* WHAT TO WORK ON
Beneath this instruction is a listing. Transcribe from it only the stretch from the line with "Given: Expand the 10 more properties chevron" through the line with "Task: Click the САМАЯ", both end lines included, exactly as written.

─── LISTED ENTRIES

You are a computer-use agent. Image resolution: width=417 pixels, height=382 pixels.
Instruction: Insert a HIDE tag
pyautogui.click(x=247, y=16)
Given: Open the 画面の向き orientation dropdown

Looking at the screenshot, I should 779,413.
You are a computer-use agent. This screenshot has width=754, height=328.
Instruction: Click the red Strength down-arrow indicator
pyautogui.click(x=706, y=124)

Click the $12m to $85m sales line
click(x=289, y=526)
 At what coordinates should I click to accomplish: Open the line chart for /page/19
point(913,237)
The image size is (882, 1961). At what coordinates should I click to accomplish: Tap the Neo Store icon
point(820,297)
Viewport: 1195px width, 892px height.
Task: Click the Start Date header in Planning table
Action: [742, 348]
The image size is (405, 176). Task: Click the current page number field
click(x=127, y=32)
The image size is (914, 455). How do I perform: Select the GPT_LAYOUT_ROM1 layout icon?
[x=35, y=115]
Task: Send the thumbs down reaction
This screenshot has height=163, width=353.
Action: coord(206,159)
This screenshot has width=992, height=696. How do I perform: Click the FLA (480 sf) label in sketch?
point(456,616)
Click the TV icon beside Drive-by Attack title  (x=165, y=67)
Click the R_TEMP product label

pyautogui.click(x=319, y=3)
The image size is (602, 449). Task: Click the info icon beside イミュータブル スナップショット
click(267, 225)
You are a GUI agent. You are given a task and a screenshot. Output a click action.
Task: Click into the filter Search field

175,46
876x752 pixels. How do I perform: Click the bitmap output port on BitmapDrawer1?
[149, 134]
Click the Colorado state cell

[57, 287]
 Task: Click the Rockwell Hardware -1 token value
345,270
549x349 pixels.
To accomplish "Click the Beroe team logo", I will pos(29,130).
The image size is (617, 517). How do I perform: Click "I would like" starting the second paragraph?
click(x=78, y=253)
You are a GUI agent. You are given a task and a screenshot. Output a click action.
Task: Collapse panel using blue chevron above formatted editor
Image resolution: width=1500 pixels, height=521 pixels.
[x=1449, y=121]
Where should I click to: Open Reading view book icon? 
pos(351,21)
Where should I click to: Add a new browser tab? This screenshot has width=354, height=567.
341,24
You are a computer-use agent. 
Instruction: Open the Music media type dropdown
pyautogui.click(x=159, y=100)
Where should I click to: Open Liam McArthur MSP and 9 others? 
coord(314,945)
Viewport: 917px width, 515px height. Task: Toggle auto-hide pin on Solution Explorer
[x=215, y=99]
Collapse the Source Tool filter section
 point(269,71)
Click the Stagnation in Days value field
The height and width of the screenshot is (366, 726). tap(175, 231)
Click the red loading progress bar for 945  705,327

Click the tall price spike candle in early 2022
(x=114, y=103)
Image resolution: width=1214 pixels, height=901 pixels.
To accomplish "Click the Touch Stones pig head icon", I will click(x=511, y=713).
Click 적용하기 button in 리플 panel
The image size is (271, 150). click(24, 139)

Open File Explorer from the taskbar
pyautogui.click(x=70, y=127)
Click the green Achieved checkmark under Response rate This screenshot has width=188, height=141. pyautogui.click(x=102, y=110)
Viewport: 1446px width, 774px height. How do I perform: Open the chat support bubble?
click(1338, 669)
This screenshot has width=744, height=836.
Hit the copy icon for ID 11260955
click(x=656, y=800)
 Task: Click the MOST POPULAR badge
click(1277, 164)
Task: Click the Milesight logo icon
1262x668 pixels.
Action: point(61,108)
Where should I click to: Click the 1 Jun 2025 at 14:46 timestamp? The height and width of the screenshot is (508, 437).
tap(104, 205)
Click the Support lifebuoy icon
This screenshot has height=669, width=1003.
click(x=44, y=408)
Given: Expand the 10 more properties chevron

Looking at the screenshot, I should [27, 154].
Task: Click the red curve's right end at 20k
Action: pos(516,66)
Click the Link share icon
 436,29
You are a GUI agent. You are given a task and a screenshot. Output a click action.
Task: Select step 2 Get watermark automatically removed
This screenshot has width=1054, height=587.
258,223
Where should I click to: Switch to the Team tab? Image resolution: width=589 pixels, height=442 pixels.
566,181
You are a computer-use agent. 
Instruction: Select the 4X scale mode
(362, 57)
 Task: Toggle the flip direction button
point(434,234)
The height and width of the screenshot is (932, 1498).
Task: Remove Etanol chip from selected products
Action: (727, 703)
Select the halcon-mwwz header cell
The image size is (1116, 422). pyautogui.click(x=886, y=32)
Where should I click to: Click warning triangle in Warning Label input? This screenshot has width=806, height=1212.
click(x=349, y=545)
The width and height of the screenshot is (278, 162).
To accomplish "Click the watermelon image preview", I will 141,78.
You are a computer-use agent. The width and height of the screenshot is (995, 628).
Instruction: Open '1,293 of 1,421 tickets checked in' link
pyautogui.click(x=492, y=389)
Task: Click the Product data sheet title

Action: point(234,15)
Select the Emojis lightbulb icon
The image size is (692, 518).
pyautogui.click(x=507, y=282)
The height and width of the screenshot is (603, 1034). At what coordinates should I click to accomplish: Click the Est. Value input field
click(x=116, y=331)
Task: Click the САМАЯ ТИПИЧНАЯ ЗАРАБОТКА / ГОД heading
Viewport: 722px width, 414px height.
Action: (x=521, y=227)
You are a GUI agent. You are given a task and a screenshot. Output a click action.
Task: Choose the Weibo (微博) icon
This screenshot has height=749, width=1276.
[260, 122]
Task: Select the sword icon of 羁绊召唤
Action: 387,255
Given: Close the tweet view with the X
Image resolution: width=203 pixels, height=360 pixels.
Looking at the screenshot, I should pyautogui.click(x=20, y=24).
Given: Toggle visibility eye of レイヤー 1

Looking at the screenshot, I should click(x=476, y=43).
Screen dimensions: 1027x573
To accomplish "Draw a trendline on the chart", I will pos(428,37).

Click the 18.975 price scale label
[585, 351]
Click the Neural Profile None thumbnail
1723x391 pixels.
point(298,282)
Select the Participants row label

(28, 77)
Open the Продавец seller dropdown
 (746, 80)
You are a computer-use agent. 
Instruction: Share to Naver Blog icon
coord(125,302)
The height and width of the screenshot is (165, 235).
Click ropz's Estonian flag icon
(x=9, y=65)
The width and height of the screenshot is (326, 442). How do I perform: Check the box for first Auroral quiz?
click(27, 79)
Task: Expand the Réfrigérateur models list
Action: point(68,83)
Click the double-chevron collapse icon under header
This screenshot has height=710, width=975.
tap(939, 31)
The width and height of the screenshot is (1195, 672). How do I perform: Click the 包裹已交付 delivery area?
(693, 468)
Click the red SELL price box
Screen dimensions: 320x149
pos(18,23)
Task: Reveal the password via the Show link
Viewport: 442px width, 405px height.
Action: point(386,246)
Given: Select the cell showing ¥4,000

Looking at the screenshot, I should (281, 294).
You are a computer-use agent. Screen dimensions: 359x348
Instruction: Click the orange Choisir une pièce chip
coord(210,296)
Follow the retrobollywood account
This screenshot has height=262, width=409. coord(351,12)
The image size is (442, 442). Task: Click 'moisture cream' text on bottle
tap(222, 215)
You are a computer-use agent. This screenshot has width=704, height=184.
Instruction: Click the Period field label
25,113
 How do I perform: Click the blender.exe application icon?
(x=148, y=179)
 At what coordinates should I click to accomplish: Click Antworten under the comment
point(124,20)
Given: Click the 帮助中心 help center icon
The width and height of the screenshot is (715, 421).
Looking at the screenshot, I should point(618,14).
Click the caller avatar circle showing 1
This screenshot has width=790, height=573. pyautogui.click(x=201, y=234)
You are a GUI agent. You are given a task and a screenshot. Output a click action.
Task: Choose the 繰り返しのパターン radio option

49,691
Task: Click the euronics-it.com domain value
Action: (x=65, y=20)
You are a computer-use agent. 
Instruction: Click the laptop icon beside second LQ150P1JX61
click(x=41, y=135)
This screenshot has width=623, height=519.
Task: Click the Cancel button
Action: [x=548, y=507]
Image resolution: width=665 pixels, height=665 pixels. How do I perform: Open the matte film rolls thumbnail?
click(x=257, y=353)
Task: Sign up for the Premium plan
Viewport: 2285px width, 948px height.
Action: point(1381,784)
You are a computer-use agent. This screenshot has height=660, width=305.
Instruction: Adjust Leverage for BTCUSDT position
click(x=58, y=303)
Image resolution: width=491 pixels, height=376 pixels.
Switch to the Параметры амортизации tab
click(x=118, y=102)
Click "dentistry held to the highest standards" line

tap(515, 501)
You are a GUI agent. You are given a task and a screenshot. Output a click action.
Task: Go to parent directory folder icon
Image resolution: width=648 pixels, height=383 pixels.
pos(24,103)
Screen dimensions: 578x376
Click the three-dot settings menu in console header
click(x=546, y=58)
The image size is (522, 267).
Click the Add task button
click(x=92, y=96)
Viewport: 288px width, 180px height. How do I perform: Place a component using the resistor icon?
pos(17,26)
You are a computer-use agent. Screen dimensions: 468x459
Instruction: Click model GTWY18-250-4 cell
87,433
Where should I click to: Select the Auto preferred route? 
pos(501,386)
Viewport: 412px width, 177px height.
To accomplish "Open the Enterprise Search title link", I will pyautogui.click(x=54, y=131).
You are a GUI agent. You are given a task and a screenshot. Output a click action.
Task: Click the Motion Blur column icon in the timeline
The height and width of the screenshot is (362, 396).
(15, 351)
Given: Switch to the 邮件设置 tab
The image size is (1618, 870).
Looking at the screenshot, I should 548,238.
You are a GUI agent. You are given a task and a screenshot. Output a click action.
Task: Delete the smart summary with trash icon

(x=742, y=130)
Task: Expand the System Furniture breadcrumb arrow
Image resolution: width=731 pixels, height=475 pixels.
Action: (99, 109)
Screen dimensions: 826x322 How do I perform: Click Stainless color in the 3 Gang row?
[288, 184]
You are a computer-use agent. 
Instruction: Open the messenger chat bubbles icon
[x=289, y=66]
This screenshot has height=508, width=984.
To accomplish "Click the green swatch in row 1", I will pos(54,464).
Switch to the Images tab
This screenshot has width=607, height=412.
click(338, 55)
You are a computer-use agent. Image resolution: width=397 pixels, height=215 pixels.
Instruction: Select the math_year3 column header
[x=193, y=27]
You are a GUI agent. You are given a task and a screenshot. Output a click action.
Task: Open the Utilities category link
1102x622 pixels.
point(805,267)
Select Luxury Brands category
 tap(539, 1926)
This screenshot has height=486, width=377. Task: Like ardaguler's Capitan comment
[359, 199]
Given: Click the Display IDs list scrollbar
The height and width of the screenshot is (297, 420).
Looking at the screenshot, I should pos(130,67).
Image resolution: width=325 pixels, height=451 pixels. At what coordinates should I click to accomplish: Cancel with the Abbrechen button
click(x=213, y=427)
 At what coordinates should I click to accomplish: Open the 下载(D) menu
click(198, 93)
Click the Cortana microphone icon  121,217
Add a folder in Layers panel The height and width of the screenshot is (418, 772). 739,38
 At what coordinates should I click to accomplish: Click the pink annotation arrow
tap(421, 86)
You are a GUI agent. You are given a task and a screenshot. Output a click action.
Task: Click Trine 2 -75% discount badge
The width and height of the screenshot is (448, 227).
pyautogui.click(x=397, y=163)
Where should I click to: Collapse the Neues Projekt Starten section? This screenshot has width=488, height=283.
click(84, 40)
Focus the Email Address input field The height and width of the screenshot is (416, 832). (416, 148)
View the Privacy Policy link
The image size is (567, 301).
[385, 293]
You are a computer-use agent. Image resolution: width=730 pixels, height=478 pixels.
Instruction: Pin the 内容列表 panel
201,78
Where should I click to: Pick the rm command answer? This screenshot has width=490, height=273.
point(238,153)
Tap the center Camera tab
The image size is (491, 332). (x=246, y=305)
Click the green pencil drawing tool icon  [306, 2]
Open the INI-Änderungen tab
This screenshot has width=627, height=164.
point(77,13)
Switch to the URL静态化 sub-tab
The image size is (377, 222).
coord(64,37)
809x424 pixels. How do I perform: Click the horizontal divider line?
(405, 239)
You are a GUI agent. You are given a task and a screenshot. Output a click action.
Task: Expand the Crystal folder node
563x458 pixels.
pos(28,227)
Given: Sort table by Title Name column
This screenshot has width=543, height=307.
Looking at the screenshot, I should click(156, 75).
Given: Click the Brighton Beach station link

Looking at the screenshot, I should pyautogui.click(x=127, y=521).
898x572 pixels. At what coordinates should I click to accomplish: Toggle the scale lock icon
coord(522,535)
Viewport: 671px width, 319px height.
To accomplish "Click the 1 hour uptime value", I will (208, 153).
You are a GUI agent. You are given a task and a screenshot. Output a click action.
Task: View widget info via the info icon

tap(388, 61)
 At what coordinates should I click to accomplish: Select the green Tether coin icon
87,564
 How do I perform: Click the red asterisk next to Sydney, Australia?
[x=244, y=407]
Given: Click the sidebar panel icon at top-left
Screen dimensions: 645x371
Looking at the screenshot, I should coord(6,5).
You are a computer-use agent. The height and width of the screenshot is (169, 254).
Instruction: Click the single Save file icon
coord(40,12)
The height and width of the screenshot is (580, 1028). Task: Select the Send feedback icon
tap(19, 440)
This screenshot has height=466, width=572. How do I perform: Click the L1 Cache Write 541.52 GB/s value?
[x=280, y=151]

──────

* SOLUTION TO THIS TASK
Given: Expand the 10 more properties chevron

Looking at the screenshot, I should [27, 154].
Task: Click the red curve's right end at 20k
Action: pos(516,66)
Click the Link share icon
 436,29
You are a GUI agent. You are given a task and a screenshot. Output a click action.
Task: Select step 2 Get watermark automatically removed
This screenshot has width=1054, height=587.
258,223
Where should I click to: Switch to the Team tab? Image resolution: width=589 pixels, height=442 pixels.
566,181
You are a computer-use agent. 
Instruction: Select the 4X scale mode
(362, 57)
 Task: Toggle the flip direction button
point(434,234)
The height and width of the screenshot is (932, 1498).
Task: Remove Etanol chip from selected products
Action: (727, 703)
Select the halcon-mwwz header cell
The image size is (1116, 422). pyautogui.click(x=886, y=32)
Where should I click to: Click warning triangle in Warning Label input? This screenshot has width=806, height=1212.
click(x=349, y=545)
The width and height of the screenshot is (278, 162).
To accomplish "Click the watermelon image preview", I will 141,78.
You are a computer-use agent. The width and height of the screenshot is (995, 628).
Instruction: Open '1,293 of 1,421 tickets checked in' link
pyautogui.click(x=492, y=389)
Task: Click the Product data sheet title

Action: point(234,15)
Select the Emojis lightbulb icon
The image size is (692, 518).
pyautogui.click(x=507, y=282)
The height and width of the screenshot is (603, 1034). At what coordinates should I click to accomplish: Click the Est. Value input field
click(x=116, y=331)
Task: Click the САМАЯ ТИПИЧНАЯ ЗАРАБОТКА / ГОД heading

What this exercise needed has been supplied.